1. Competitive Interest Rates
VA loans come at attractive interest rates. The borrowing rates are less as compared to conventional loans and though the rate difference may not seem that big it can actually make a huge difference in terms of the interest one ends up paying over longer borrowing periods. For example, if you took a loan of $500,000 for 30 years at an interest rate that is 0.50 percent less than a conventional loan then you can save around $50,000 as interest cost.
2. Zero Down Payment Costs
One of the biggest advantage of VA loans is that they are zero down payment loans, that is, eligible borrowers don’t need to pay a single penny as down payment. This is possible because VA loans are backed by the VA board and as a portion of the loan is guaranteed by the VA, lenders are comfortable lending 100 percent of the cost of the property the borrower wants to buy.
3. Reduced Closing Costs
VA loans reduce the closing cost burden of borrowers by not allowing borrowers to pay some of the closing costs such as attorney fee, processing fee, documentation charges, loan costs and many more. The question that may cross your mind is “Who bears the cost if not the buyer?” Usually, the seller bears the closing costs.

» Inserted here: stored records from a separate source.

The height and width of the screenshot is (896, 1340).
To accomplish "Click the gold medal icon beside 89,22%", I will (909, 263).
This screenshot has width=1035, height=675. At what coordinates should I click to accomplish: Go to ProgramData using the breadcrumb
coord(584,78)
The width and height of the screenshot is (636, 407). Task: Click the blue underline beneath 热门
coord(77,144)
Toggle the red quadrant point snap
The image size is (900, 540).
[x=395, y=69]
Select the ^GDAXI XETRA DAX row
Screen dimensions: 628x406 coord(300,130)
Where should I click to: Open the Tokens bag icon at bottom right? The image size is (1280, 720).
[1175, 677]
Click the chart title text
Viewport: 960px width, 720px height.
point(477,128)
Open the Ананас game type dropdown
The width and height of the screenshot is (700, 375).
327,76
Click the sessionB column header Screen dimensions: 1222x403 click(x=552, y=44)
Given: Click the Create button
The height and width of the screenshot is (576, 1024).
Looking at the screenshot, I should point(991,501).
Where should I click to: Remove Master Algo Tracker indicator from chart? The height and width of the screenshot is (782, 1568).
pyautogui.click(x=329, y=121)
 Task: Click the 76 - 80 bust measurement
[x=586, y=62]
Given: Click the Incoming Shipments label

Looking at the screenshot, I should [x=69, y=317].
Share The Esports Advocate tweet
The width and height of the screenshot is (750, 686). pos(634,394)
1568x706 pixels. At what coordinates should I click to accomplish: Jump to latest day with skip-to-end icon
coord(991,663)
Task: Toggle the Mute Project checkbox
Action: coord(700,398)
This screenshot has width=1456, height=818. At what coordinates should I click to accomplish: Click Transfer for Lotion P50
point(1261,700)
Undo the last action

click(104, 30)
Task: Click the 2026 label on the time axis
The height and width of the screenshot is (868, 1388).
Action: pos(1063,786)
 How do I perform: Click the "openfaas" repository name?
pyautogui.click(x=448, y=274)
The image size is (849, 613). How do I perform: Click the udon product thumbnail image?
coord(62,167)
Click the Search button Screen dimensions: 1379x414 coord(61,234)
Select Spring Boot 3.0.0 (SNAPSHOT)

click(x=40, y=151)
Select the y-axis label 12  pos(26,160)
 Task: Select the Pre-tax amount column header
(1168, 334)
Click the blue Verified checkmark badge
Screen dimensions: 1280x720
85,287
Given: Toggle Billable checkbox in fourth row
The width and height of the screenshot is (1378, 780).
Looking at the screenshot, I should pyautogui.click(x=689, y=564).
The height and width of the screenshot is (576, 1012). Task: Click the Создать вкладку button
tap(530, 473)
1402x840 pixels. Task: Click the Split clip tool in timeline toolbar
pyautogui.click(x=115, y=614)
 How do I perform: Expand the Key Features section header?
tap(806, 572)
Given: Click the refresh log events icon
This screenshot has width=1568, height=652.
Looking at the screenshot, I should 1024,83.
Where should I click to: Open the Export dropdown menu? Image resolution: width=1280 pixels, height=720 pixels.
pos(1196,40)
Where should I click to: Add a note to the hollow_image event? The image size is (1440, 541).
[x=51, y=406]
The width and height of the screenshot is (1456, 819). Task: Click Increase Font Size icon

Even the broker may opt to bear a part of the closing costs.
4. Zero Private Mortgage Insurance
The FHA and conventional loans require borrowers to pay a monthly premium known as Zero Private Mortgage Insurance, if they are unable to pay the down payment that ranges somewhere between 3 to 5 percent. VA loans, on the other hand, are zero down payment loans and therefore, borrowers need not pay Private Mortgage Insurance premium.
5. Zero Prepayment Penalty
Most loan types require borrowers to pay a percentage of the outstanding loan as a prepayment penalty. The sooner one closes their loan, the higher the outstanding amount, and therefore, higher the prepayment penalty. However, VA loan borrowers need not worry about prepayment penalties as VA loan lenders do not levy any penalty for pre-closures.